3. **Understand the Shape:** The region we're trying to find the area of is bounded by `x=0` on the left, `y=5` on the top, and the curve `y=√x` on the bottom-right. It's kind of a weird curvy shape!

4. **Flip the View (Super Cool Trick!):** Instead of thinking about `y` as a function of `x` (`y=√x`), it's sometimes easier to think about `x` as a function of `y`. If `y = √x`, then `x = y²`. (This works because `y` is always positive in our region). So our curve is actually `x = y²`.

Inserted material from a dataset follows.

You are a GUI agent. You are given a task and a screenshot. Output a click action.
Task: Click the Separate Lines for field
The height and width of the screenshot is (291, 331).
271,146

5. **New Boundaries:** Now, let's look at the shape with `x = y²`:
* The left boundary is `x=0` (the y-axis).
* The curve `x=y²` forms the right boundary.
* The `y` values for this shape go from `y=0` (at the bottom) all the way up to `y=5` (at the top).

6. **Use the Parabola Area Rule:** I remember a cool math rule! For a parabola like `x=y²` (or `y=x²`), the area between the curve and the y-axis (from `y=0` up to a certain `y` value) is exactly **one-third** of the rectangle that perfectly encloses that part of the curve.
* Our "bounding rectangle" for `x=y²` from `y=0` to `y=5` would have a 'height' along the y-axis of 5 units (from 0 to 5).
* Its 'width' along the x-axis would be the largest `x` value on the curve, which happens when `y=5`. So `x = 5² = 25`.
* The area of this big rectangle is `height * width = 5 * 25 = 125` square units.

7. **Calculate the Area:** Using the parabola rule, the area of our region is `1/3` of the bounding rectangle's area.
* `Area = (1/3) * 125 = 125/3`.